INSTRUCTIONS TO FOLLOW: Across the entries below, count the lines that contain the word "agent" and reply with that number only.

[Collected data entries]
-.-.-
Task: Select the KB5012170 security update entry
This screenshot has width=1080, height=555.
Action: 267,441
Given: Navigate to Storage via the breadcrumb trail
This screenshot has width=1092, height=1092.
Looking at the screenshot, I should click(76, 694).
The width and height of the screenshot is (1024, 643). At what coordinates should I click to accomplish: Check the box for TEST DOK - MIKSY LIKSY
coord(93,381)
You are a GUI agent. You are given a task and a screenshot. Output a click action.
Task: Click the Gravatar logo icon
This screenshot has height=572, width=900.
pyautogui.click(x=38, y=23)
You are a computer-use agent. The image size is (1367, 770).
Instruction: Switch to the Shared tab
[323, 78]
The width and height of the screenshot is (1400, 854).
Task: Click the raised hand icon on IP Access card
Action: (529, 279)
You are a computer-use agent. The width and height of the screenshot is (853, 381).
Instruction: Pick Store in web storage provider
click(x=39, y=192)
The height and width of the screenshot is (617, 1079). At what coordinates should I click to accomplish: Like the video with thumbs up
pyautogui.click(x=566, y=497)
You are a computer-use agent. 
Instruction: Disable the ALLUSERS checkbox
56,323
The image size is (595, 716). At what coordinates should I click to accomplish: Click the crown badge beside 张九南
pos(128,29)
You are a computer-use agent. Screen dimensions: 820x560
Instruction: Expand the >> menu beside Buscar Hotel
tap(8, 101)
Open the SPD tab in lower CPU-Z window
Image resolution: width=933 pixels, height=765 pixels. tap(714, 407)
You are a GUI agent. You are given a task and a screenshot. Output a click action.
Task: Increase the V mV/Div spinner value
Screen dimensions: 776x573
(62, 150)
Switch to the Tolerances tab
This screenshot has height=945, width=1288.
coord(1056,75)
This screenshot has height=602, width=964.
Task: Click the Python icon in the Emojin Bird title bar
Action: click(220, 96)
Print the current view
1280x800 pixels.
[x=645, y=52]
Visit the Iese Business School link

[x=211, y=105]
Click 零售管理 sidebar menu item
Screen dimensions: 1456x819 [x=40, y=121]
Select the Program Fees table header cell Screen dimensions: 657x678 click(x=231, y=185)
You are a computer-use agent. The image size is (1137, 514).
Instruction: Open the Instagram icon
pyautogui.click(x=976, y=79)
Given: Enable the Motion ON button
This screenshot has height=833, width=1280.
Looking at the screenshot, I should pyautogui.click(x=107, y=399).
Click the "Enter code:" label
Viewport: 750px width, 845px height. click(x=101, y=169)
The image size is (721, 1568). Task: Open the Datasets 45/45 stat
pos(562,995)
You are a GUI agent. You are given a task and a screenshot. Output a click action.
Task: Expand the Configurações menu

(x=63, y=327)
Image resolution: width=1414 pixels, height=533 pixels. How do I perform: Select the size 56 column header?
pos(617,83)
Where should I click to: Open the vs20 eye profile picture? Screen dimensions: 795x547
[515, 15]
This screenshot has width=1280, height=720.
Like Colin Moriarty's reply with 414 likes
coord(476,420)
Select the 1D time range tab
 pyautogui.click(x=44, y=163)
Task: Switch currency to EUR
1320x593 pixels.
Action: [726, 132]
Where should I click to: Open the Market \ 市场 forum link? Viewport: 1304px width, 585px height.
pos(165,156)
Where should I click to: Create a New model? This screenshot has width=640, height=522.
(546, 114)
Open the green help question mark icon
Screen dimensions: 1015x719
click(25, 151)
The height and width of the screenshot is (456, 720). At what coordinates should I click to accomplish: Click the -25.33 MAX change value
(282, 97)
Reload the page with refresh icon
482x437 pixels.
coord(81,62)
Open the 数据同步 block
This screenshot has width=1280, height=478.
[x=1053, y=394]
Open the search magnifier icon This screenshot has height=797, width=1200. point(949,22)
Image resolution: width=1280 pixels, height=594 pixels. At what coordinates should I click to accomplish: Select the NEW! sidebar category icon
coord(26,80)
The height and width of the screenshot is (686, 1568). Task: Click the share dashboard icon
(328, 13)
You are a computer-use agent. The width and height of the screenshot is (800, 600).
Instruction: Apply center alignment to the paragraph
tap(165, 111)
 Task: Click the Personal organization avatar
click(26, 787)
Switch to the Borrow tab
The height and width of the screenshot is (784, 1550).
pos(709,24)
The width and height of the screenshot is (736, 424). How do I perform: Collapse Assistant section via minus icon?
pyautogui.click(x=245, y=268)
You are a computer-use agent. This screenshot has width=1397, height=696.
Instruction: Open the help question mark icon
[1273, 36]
-.-.-
ANSWER SECTION: 10